(Stored items)
____

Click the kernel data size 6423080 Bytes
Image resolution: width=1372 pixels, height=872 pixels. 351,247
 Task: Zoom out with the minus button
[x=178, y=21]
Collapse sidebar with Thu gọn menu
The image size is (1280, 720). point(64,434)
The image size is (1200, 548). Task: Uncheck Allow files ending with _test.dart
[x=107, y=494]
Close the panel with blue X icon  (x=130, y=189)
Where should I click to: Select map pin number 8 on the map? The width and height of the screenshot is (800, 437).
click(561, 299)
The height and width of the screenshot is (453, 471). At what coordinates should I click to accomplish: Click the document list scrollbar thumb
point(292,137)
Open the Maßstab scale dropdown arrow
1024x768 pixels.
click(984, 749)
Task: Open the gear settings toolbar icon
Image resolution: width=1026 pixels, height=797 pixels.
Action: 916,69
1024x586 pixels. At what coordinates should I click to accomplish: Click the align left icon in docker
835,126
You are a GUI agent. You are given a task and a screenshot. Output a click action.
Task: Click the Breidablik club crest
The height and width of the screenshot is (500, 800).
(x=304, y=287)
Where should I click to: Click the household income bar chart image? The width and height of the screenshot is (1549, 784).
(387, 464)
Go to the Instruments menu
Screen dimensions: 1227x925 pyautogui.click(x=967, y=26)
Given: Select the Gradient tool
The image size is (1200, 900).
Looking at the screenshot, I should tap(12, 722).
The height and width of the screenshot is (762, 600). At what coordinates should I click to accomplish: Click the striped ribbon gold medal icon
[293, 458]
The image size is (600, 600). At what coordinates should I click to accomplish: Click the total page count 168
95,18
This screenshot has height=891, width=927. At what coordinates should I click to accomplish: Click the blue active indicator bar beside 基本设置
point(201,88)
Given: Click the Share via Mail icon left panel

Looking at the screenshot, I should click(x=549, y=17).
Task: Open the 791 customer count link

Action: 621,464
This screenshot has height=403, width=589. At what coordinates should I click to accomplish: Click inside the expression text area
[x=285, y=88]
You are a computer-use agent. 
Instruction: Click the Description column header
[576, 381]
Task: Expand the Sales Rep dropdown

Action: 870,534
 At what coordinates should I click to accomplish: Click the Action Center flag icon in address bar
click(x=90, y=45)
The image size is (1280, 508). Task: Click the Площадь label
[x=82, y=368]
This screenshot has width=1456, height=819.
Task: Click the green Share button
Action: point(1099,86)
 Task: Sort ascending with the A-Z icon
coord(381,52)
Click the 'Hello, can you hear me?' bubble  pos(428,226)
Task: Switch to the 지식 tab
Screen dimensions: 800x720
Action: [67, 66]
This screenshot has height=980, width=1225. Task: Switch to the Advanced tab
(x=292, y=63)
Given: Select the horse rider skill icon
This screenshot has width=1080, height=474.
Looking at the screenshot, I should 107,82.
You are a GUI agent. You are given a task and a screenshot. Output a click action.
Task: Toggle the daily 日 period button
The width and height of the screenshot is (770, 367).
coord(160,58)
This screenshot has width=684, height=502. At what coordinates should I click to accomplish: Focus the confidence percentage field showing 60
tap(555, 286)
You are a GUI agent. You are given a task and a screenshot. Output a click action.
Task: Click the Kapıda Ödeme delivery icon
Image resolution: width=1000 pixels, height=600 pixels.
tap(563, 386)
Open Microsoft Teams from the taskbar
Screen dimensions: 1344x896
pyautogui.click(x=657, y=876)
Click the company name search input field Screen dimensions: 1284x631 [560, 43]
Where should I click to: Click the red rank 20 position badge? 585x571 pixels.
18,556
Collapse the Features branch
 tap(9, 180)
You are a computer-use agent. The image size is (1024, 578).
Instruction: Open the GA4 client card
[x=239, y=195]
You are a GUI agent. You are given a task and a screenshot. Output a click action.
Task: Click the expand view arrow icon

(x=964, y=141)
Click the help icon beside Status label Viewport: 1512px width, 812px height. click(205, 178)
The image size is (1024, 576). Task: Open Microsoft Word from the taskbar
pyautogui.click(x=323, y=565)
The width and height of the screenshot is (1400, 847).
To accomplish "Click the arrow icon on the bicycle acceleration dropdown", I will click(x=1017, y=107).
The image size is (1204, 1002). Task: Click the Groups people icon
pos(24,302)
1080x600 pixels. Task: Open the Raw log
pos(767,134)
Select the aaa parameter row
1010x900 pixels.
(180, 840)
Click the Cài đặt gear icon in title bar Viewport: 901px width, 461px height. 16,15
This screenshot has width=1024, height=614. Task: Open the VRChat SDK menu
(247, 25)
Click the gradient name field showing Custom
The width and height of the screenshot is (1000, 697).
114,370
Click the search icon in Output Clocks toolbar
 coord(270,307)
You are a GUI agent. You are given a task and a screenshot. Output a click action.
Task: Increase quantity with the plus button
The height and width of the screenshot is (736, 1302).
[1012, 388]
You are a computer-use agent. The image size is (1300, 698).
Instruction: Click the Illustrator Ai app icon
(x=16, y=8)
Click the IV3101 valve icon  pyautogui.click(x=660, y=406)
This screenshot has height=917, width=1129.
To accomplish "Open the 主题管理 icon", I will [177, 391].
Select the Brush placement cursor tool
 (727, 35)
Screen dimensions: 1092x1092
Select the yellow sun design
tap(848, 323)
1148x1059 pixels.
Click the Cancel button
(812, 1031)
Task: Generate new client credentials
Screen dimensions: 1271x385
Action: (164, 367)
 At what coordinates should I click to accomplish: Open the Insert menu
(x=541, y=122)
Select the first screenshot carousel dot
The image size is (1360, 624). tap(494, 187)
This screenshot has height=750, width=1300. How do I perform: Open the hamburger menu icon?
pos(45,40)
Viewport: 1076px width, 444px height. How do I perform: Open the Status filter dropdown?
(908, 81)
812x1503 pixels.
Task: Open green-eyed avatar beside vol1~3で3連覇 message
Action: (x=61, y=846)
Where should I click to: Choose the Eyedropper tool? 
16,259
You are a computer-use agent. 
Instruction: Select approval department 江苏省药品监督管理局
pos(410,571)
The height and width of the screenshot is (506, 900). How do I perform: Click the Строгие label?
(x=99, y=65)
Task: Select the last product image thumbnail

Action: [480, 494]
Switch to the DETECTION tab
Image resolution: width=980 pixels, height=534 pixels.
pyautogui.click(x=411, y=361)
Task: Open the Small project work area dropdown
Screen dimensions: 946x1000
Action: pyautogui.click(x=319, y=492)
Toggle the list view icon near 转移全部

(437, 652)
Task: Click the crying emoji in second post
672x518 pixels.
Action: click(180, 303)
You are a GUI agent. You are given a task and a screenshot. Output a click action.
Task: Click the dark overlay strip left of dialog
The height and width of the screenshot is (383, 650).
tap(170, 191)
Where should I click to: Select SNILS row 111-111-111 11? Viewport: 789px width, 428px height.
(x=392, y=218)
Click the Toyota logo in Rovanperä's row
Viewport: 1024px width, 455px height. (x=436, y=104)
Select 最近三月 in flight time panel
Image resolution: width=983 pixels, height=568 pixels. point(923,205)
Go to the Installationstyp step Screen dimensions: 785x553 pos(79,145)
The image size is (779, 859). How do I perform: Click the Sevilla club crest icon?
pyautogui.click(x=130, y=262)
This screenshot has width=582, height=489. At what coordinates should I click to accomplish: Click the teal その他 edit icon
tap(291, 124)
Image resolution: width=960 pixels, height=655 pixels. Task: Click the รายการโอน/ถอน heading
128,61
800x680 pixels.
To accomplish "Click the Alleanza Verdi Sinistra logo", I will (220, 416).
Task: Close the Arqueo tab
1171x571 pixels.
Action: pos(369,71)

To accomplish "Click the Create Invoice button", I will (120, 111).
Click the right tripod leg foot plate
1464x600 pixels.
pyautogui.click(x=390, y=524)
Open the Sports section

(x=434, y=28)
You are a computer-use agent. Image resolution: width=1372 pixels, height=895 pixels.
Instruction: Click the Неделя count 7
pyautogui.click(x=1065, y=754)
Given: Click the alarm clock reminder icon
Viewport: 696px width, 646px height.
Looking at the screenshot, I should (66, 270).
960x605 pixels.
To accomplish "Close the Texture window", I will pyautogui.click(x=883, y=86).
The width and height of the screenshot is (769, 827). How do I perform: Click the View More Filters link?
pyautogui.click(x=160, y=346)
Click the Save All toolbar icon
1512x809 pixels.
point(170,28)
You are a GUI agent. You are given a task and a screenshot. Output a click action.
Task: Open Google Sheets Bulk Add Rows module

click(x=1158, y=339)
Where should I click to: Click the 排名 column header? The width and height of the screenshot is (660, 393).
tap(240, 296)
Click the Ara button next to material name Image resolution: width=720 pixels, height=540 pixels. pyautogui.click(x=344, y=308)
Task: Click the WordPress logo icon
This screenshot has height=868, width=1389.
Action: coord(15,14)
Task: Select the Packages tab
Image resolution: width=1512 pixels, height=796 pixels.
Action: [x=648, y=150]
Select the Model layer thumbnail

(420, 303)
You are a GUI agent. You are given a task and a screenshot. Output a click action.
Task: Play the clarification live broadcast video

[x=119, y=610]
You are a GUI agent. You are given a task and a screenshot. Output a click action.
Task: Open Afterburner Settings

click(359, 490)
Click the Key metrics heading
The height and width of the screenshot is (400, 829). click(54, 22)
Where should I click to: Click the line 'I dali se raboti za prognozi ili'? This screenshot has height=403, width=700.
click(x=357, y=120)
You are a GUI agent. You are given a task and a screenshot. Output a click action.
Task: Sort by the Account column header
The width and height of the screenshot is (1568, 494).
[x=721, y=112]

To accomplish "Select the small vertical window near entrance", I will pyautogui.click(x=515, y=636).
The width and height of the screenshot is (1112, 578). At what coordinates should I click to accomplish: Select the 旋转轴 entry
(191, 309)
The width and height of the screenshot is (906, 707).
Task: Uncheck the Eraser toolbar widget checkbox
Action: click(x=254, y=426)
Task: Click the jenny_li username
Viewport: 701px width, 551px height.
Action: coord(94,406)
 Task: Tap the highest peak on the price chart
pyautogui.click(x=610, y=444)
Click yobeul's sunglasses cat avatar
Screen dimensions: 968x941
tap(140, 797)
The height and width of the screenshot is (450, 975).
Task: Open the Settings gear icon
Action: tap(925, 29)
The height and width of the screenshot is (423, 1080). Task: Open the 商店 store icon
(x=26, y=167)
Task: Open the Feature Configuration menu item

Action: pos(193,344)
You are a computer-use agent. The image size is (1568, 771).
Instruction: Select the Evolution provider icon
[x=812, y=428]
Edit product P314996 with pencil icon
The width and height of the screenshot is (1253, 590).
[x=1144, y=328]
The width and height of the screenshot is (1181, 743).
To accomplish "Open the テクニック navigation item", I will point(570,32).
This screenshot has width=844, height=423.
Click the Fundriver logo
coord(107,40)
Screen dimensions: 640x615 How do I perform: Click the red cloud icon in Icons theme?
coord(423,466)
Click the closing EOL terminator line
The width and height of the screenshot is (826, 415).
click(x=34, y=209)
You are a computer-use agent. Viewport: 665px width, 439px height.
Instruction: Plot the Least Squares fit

____

● **Problem to work on**
When a line of the records includes "computer", that line belongs in the answer.

● **Exercise output**
You are a computer-use agent. 
You are a computer-use agent. The image size is (1024, 578).
You are a computer-use agent. The image size is (1300, 698).
You are a computer-use agent. 
You are a computer-use agent. Image resolution: width=1372 pixels, height=895 pixels.
You are a computer-use agent. The image size is (1568, 771).
You are a computer-use agent. Viewport: 665px width, 439px height.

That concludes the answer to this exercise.